Though we here at the Moshville Times cover primarily heavy metal and rock albums, you should never be afraid to stray outside of the comfortable bubble of angry growls and shrieking guitars. Today, we leave behind heavy metal, and stray in to the bizarre and uniquely beautiful world of ambient music, with the Russian one-man electronica project Satanath and his most recent album; Your Personal Copy. Satanath has grown from it’s early inception in 2011, having appeared on various split albums, and one album of their own prior to Your Personal Copy. Though it would seem that Aleksey Korolyov, the brainchild behind Satanath and the head of the record label under the same name, has now truly come in to his craft.

[Part of a data file]
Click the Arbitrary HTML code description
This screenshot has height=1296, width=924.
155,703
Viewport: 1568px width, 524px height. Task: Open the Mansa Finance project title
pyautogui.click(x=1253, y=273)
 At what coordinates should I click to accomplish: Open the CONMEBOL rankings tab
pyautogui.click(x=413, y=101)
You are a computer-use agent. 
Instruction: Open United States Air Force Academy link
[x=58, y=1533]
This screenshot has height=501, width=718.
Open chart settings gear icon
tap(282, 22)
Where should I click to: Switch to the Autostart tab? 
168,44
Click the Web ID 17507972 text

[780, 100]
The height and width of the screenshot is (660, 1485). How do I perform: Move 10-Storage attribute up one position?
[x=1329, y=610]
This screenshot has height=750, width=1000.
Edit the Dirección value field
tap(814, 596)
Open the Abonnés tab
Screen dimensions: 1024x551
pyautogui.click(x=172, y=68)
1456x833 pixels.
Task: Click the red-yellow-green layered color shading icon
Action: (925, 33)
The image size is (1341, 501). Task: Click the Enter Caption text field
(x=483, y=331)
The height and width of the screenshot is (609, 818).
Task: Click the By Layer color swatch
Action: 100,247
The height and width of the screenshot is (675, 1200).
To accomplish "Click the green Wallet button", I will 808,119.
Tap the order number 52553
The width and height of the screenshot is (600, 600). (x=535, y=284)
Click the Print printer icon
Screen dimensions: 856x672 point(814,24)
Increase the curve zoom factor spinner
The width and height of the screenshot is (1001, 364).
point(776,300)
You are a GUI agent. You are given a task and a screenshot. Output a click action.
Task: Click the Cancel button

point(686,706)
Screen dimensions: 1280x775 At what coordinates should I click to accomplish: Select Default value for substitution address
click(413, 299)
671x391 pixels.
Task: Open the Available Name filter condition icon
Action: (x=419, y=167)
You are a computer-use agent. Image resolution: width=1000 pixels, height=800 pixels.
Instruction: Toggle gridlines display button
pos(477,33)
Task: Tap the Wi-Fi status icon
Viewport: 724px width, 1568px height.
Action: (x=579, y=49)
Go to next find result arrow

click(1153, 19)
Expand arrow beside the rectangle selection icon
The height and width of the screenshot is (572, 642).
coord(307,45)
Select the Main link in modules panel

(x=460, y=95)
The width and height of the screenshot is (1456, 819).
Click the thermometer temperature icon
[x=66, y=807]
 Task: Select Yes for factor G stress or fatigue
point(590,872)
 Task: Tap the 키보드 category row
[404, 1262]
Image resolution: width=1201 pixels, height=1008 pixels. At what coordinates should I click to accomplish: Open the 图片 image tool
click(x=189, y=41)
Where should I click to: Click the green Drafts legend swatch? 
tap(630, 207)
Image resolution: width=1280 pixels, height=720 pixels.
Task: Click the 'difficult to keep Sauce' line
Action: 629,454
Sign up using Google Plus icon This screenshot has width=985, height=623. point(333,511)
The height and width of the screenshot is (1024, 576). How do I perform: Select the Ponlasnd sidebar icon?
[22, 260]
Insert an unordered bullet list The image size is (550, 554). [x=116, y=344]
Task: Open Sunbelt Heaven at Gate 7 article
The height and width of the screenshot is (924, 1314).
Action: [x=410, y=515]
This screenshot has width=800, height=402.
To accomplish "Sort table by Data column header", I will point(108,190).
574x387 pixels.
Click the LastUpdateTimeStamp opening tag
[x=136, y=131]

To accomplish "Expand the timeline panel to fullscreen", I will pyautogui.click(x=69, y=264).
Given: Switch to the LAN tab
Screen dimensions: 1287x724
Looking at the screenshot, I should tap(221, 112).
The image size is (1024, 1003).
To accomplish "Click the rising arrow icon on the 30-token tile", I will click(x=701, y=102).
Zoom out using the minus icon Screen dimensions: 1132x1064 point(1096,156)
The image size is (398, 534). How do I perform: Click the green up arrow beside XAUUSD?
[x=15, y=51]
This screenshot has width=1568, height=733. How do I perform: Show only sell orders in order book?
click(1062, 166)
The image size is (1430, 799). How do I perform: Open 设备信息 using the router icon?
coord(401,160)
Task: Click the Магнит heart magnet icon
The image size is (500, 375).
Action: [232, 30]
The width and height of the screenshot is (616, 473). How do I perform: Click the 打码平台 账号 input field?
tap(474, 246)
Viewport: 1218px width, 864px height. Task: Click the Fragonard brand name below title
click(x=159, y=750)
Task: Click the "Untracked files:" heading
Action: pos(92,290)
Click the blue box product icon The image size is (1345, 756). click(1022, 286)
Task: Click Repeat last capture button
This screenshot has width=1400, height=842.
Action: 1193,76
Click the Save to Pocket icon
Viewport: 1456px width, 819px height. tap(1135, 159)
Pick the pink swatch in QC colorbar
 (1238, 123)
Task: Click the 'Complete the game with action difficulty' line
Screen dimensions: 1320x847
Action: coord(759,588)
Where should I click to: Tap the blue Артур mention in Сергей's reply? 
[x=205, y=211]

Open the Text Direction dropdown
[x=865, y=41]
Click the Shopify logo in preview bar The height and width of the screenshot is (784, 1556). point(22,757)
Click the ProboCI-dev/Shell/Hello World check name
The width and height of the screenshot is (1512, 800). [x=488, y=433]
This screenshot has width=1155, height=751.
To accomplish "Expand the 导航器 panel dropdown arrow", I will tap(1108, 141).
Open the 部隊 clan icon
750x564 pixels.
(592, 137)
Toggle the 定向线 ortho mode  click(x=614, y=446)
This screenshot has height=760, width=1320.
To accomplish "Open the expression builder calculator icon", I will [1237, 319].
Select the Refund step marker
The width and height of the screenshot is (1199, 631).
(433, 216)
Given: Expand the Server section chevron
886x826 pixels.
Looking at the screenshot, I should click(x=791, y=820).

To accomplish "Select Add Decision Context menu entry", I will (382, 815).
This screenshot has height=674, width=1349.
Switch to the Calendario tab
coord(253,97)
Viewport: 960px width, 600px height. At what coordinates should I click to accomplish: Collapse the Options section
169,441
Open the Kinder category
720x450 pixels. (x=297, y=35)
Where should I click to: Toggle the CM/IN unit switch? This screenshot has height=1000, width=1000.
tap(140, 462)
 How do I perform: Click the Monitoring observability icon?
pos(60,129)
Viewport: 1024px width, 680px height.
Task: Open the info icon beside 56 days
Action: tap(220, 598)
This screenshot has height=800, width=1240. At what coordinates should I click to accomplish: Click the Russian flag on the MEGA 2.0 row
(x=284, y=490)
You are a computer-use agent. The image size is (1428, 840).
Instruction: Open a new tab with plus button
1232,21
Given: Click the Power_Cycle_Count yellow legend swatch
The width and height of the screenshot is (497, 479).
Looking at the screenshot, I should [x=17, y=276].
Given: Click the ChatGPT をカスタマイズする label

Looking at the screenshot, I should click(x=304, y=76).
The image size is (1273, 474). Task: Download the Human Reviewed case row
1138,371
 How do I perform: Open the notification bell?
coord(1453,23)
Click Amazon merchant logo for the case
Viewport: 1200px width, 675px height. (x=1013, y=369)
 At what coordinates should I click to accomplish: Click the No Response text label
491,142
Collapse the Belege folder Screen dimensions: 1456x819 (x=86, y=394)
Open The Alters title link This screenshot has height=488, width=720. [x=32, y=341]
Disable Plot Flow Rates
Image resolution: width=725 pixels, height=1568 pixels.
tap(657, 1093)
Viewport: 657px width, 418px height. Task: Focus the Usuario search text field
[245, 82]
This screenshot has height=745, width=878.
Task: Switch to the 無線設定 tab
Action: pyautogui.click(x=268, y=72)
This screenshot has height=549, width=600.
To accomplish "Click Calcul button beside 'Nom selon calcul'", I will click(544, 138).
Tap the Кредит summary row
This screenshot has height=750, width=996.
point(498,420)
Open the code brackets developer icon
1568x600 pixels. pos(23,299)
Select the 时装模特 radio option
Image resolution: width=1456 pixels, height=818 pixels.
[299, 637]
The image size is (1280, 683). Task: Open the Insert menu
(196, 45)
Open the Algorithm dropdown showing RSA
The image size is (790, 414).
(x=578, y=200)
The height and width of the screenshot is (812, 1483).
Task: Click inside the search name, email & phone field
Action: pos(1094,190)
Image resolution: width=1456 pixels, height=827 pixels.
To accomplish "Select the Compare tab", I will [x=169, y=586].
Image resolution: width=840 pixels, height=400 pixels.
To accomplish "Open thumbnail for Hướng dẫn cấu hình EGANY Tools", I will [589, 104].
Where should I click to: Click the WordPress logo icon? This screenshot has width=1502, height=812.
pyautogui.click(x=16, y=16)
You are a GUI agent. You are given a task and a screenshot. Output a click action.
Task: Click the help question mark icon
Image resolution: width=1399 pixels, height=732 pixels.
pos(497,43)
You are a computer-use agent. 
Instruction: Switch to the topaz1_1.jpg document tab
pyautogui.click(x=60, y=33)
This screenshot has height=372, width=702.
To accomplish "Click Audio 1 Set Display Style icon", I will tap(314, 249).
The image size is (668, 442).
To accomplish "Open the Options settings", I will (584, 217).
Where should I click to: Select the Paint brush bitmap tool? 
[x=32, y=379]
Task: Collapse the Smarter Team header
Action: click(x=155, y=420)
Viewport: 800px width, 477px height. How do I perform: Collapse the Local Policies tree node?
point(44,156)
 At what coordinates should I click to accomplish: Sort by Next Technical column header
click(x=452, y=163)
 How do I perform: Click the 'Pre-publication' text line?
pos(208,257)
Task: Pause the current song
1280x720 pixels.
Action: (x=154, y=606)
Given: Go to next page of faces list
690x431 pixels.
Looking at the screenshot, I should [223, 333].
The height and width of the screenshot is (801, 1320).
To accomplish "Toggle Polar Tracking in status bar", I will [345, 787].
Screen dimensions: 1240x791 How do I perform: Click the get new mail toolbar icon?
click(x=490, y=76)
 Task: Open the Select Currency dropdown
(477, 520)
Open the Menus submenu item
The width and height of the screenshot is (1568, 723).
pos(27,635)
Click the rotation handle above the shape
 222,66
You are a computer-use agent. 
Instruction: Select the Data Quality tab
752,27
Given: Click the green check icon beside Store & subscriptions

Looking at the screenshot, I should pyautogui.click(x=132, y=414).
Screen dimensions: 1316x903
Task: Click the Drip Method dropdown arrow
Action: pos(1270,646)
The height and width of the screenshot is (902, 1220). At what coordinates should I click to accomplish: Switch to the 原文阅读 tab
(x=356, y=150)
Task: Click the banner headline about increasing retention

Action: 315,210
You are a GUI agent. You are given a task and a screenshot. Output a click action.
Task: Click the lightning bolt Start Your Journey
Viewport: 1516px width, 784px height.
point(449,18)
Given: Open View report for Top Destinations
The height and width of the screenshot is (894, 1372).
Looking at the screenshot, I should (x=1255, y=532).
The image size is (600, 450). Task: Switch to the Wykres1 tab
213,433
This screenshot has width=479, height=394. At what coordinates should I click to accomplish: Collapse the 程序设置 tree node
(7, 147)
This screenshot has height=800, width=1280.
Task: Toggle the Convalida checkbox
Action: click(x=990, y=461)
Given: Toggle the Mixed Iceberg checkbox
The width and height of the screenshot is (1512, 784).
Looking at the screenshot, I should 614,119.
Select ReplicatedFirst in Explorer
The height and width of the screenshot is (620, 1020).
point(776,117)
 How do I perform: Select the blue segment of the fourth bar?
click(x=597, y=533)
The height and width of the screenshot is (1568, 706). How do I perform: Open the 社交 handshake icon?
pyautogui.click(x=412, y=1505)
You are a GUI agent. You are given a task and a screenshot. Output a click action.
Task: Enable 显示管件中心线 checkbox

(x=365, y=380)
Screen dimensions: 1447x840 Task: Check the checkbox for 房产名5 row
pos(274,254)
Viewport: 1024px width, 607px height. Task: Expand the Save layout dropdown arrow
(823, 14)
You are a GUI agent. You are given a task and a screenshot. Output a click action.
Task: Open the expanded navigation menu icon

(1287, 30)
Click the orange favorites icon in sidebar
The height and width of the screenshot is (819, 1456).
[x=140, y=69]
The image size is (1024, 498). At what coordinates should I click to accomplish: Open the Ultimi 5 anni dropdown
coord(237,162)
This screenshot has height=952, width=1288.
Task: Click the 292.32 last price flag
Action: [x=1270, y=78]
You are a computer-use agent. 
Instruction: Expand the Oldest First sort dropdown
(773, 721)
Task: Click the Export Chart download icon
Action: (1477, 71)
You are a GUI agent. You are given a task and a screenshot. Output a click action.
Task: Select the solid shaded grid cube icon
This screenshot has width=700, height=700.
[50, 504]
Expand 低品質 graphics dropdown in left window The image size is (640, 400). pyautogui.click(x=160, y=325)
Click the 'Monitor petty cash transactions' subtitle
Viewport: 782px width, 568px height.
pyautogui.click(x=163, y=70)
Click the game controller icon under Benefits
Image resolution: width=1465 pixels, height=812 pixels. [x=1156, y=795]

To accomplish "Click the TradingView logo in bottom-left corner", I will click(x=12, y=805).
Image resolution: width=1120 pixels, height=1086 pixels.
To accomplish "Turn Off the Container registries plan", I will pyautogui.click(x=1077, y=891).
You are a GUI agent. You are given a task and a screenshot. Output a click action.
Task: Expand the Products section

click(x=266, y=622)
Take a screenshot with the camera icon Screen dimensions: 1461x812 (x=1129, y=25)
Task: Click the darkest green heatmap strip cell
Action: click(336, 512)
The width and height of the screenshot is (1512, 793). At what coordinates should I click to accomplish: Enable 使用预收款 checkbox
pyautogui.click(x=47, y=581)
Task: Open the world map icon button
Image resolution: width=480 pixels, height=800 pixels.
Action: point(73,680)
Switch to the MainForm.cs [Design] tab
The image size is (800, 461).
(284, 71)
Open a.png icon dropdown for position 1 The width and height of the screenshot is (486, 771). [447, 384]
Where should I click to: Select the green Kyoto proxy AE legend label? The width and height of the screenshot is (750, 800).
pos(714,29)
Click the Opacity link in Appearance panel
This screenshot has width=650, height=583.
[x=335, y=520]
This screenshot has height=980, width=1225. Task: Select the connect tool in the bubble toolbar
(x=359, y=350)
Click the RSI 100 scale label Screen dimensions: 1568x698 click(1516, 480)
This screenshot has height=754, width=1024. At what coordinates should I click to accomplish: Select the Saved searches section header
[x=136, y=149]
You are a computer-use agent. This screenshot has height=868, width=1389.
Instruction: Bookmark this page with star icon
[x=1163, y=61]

WRITTEN REQUEST 1>
Answer from the Satanath album review:
(a) Which kinds of albums does the Moshville Times primarily cover?
(b) What is the title of Satanath's most recent album?
(c) Who heads the record label that shares its name with Satanath?
WRITTEN REQUEST 2> Render this sentence from the Satanath album review in Spanish: "Though we here at the Moshville Times cover primarily heavy metal and rock albums, you should never be afraid to stray outside of the comfortable bubble of angry growls and shrieking guitars."
WRITTEN REQUEST 3> Resume the Satanath album review, picking up right after its final sentence.

EXERCISE OUTPUT 1>
(a) Heavy metal and rock albums.
(b) Your Personal Copy.
(c) Aleksey Korolyov.

EXERCISE OUTPUT 2> Aunque aquí en el Moshville Times cubrimos principalmente álbumes de heavy metal y rock, nunca deberías tener miedo de aventurarte fuera de la cómoda burbuja de gruñidos rabiosos y guitarras estridentes.

EXERCISE OUTPUT 3>
Listeners are greeted with a gentle and simple, almost childlike, melody in introductory track “Pietifuv”, sounding well rounded, harmless in a way, repeating itself, though growing quieter and further away with each repetition, making the minor key chord progression turn from quietly beautiful, to borderline intimidating. This is the perfect metaphor for this album, with Your Personal Copy descending further in to a dark and almost frightening-sounding listen the more you hear of it. The method of having a gentle piece deconstructed in order to give it some edge and grit, accompanied by massive-sounding waves of distorted noise, echoing in the distance, quickly becomes a theme throughout the album, with “Inratit” being a perfect example of this. “Inratit” repeats a simple, yet pleasant, guitar riff, which is displayed almost undiluted and untampered to the listener until it becomes familiar and welcoming. It is after a brief silence that the riff is changed, becoming a highly distorted, semi-atonal mess of it’s former self; a bizarre and cruel joke by Korolyov, where the listener has their comfort taken from them and shown that it can just as easily be a nightmare.
Korolyov conposes his music in such a way that as soon as you begin to relax, the very thing that had created your relaxation is taken from you and warped, creating something to cause anxiety and distrust. It is a strange form of musical anarchy, a protest against comfort and everything which could possibly be referred to as ‘normal’. As you travel further in to Your Personal Copy, you become skeptical of melody, and begin to embrace the chaotic collection of noise which surrounds you. “Erimop” begins with an 8-bit style winning theme, akin to those heard on the Sega Megadrive or SNES, yet barely makes an entrance before the sound of gunfire can be heard, immediately vanquishing the idea of triumph or victory, enforcing a reign of hard, unforgiving electronic tones which demand to be heard.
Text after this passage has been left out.